Trans-Pennine Express
02/09/12
The iPod cut out. What had once
been the soothing sounds of Belle & Sebastian were transformed first to
silence and then, more gradually, to the lilting vague conversation of the
carriage which moves along in time with the rocking of the train and clank of
the points.
He fumbled with the aging music
box, desperately trying to return his distraction. But the electronics inside
were as unresponsive to his wishes as the machine’s case suggested. What had once
been gleaming pure blackness with a bright silver-white apple on its back had faded
with the years and was now dull, chipped and scratched.

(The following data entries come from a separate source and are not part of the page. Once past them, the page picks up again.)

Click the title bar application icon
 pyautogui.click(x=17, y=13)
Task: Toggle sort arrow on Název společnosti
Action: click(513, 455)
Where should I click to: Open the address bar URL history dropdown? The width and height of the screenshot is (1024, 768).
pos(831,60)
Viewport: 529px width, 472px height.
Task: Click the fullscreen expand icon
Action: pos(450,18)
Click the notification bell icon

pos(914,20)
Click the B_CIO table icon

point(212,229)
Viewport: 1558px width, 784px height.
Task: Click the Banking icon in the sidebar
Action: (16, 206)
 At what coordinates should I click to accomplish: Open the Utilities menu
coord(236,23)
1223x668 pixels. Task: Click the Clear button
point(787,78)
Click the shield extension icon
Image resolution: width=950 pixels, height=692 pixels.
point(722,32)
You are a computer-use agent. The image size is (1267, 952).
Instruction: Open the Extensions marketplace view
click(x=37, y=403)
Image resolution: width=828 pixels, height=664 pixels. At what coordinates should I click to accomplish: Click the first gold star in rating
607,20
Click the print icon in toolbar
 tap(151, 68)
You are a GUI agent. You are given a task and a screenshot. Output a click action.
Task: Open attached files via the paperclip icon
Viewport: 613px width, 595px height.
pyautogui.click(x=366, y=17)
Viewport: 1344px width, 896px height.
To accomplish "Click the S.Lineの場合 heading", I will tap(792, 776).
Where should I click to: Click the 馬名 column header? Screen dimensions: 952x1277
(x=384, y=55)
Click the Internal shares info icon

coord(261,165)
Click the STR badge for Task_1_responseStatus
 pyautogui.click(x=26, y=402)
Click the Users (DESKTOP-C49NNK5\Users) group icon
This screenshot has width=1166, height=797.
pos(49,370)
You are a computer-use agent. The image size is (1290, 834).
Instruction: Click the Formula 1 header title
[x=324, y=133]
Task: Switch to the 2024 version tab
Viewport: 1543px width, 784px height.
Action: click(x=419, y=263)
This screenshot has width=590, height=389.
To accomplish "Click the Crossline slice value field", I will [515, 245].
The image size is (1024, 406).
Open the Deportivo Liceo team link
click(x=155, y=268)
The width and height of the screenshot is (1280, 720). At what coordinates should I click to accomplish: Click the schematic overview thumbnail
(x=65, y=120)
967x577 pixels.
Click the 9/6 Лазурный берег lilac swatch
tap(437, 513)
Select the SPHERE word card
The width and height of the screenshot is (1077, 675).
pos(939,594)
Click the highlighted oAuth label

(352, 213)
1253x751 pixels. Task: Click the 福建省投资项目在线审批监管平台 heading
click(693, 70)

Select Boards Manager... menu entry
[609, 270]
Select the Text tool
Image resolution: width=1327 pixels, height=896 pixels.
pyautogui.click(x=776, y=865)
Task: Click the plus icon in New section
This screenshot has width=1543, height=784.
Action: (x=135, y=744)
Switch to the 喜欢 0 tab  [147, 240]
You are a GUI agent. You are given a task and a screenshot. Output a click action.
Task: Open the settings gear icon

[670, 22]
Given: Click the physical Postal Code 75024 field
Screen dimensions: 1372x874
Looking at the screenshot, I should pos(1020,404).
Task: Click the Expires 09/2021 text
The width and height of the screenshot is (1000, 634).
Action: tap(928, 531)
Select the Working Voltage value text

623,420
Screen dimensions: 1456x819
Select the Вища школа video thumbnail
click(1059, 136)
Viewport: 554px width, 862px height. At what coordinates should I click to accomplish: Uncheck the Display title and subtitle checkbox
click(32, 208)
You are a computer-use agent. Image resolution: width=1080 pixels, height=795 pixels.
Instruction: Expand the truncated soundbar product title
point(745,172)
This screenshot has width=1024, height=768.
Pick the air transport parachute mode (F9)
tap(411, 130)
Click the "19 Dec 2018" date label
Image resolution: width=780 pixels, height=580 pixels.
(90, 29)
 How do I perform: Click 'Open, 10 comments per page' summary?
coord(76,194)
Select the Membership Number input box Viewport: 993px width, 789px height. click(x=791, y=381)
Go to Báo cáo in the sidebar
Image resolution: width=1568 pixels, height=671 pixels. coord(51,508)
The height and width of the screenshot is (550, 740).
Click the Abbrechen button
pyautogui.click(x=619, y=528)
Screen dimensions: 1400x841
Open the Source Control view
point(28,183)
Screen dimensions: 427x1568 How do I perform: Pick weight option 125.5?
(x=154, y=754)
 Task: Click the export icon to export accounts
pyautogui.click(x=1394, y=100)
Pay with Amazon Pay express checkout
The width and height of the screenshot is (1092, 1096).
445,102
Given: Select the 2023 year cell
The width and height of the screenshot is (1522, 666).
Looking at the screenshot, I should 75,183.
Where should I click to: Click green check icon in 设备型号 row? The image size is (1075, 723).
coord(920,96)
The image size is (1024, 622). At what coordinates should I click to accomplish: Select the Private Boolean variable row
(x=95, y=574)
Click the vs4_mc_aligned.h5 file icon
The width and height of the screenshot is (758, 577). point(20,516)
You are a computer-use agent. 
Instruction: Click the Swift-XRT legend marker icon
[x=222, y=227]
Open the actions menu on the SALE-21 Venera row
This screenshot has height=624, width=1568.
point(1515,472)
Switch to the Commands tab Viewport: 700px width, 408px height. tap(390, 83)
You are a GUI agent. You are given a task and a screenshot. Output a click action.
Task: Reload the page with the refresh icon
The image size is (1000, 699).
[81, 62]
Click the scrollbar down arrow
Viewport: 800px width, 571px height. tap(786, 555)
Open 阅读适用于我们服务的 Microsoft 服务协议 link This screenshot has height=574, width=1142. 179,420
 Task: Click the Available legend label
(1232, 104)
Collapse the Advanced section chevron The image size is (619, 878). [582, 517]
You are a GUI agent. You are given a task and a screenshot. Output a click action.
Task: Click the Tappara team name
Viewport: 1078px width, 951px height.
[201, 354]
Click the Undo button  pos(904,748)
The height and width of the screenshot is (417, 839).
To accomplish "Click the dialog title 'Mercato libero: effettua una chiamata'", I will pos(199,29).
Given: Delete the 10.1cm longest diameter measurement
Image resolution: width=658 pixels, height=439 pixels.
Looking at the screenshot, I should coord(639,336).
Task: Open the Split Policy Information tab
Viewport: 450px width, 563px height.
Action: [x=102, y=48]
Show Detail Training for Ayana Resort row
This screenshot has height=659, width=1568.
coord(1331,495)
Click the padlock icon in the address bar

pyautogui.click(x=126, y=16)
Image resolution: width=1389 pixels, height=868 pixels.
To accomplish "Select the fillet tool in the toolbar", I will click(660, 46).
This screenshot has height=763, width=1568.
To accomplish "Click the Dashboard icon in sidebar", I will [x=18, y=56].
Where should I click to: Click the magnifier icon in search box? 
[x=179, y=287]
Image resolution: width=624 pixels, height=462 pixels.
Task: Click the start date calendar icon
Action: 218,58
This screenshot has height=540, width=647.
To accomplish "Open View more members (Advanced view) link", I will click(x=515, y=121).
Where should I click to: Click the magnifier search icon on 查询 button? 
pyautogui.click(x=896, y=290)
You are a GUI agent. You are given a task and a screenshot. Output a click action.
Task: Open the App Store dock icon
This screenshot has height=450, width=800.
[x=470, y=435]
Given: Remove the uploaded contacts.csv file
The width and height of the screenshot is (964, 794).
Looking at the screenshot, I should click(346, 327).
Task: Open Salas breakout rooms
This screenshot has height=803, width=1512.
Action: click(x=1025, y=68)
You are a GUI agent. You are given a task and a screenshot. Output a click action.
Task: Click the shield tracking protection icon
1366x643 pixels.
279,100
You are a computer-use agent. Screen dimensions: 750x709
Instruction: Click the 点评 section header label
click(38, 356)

Against his wishes the sounds of
the carriage filled his ears and then his mind. Two pockmarked teenage boys
argued loudly over the benefits of orcs, whilst the Chinese girl sat next to
them avoided the conversation through the intense study of an empty Burger King
bag.
Behind her the fat belly of a man
clad in neckbeard and taut My Little Pony T-shirt collided sporadically with
the clear Perspex wall separating the seats from the doors. This slapping
provided strange irregular percussion to the group of rugby fans who loudly and
drunkenly carried the chants they had collected in the stands of Warrington and Saint Helens
back with them across the hills.
One of the teenage boys desperately
covered his mention of Thomas the Tank Engine by reference to an apocryphal
nephew, the fat brony glared.
Trans-Pennine Express
03/09/12
Despite the people the train
seems empty of life as it races through the dark and seemingly endless hills
where in the gloom the distinction between track and tunnel becomes philosophical
to all but the driver. What life there is in here moves so slow as to be almost
indiscernible.
A couple are on their way to Huddersfield and then from to their homes in the hills
above. Both she and he are worn down by years of weather and drink. She pulls
out her phone and finds someone to give her a lift from the station; he feels
an aching pain stir in a long broken heart.
Two men from the east of Europe
munch on burgers and between bites of waking with the crack of dawn and the
dreams they share of an imagined America ,
the hope that it proves better than the reality found in Britain . There
words are whispered delicately as if in fear that should any other hear yet
another fragile illusion will be smashed.
Only two others sit in this
carriage. One taps and pecks absentmindedly at the screen a glossy red pad, I
scribble and scrawl in a beaten black notebook.
The guard walks in then she yawns
loudly and stretches against the door, paying no regard to tickets. In the
blackness the Trans-Pennine Express rolls on.